The leader of Egypt's Muslim Brotherhood has suffered a heart attack in jail, according to state-run newspaper al-Ahram.
The paper added that Mohamed Badie was in a stable condition. The al-Nahar website cited security forces as saying the 70-year-old had died, but that was denied by state-run news agency MENA.
Many of the Brotherhood's leaders were imprisoned in recent weeks, during a draconian crackdown which followed the military coup which deposed Mohamed Morsi. Badie was arrested after he was found in an apartment near where Morsi supporters held a six-week sit-in protest that was violently cleared by police.
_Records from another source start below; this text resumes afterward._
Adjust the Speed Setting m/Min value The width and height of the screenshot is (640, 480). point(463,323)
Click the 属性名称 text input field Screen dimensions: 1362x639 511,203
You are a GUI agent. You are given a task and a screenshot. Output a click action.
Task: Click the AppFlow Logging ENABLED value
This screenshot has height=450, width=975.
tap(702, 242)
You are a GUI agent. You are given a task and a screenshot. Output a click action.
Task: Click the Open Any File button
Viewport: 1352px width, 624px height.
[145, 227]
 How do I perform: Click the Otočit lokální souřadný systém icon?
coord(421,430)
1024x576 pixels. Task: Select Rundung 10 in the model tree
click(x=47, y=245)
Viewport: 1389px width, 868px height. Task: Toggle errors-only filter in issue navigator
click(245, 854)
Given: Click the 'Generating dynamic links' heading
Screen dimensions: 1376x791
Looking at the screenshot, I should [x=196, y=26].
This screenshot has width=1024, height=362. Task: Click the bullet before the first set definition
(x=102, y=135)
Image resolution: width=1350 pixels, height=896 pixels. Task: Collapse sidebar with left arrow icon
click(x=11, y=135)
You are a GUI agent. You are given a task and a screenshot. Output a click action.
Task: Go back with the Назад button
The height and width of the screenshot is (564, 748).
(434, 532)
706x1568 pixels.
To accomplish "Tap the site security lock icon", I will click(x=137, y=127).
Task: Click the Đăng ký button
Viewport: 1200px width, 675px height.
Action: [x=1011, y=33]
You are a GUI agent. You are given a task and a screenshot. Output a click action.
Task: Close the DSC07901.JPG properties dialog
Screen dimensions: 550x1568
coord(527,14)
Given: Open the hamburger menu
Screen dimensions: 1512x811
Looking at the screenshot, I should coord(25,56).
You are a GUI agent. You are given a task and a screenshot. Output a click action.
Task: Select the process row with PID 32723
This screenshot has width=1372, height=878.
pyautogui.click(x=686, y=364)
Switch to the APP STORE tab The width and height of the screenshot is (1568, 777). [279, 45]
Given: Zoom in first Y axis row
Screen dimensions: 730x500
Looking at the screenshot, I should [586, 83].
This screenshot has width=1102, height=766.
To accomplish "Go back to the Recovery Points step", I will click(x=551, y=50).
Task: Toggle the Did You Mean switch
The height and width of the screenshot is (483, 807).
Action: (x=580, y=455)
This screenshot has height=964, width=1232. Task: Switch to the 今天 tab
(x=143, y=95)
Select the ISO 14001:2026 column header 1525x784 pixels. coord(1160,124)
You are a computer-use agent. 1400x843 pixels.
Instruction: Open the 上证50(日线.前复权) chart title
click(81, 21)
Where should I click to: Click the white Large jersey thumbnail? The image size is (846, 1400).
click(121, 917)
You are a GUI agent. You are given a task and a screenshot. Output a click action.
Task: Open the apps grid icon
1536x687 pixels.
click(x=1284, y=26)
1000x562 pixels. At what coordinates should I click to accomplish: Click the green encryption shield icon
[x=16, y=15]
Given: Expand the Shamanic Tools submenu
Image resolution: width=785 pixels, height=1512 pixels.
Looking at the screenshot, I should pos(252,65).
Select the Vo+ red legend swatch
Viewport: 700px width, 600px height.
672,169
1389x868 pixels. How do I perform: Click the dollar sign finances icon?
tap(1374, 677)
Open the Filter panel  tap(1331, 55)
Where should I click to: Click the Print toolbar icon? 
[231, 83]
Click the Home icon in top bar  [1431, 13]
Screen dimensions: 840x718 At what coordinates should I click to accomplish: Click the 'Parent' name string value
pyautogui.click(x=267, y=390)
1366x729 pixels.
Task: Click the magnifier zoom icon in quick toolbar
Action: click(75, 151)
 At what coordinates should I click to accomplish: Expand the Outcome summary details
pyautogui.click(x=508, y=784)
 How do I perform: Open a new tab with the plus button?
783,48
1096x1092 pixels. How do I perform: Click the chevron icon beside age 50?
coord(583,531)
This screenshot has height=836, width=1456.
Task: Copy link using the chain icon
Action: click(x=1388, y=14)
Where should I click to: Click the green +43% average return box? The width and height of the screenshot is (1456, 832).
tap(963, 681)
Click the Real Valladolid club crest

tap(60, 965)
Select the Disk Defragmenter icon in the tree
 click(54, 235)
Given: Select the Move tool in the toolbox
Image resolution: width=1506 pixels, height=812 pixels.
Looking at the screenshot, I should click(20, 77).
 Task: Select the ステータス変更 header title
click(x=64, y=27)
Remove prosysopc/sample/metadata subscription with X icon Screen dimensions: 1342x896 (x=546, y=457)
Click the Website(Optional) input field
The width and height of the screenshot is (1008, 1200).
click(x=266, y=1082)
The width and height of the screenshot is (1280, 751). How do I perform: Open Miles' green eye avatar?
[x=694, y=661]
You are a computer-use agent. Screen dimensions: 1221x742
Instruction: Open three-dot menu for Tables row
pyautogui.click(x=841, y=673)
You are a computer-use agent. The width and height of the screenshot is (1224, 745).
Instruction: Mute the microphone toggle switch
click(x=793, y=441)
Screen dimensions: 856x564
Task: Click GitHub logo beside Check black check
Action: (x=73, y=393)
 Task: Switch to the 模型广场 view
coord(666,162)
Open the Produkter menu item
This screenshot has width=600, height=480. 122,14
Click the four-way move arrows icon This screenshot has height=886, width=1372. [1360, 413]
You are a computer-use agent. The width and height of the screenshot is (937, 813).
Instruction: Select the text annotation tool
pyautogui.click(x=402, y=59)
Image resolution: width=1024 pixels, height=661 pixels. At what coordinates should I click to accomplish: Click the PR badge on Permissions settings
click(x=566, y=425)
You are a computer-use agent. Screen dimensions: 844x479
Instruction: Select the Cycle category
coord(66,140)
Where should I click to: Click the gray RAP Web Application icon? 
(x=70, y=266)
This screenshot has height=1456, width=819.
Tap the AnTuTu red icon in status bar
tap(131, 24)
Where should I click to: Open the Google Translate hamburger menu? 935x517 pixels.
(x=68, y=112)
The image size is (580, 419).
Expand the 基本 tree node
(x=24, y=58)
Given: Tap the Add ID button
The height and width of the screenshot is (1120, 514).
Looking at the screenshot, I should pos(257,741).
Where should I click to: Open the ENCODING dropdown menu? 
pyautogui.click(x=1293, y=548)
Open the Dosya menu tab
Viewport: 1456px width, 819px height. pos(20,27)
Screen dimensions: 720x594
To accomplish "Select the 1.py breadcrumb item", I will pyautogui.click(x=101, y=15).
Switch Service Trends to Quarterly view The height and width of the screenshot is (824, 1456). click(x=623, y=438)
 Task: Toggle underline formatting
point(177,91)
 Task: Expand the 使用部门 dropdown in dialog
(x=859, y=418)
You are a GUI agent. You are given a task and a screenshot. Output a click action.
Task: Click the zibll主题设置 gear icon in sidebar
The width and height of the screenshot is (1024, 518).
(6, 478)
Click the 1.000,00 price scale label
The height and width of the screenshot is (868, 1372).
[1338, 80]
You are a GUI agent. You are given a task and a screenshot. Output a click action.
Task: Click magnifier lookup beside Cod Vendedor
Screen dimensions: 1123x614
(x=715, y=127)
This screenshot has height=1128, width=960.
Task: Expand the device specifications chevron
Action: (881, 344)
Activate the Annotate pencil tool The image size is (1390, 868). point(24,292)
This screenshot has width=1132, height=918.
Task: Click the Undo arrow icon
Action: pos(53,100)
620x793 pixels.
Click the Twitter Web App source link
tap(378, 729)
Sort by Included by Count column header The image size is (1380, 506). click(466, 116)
According to Reuters, Brotherhood spokesman Gehad el-Haddad said he had no information on Badie's health. The agency also quoted a source saying his heart attack resulted from the "bad psychological state that he is going through".
Badie and his influential deputy Khairat el-Shater -who is also in custody - were due to face trial later this month for their alleged role in the killing of eight protesters outside the Brotherhood's Cairo headquarters in June.
The removal of Mr Morsi, Egypt's first democratically elected president, came after four days of mass protests in Cairo and elsewhere demanding he step down for abusing power. Shortly after came the massacre of several hundred Islamists by armed police in eastern Cairo.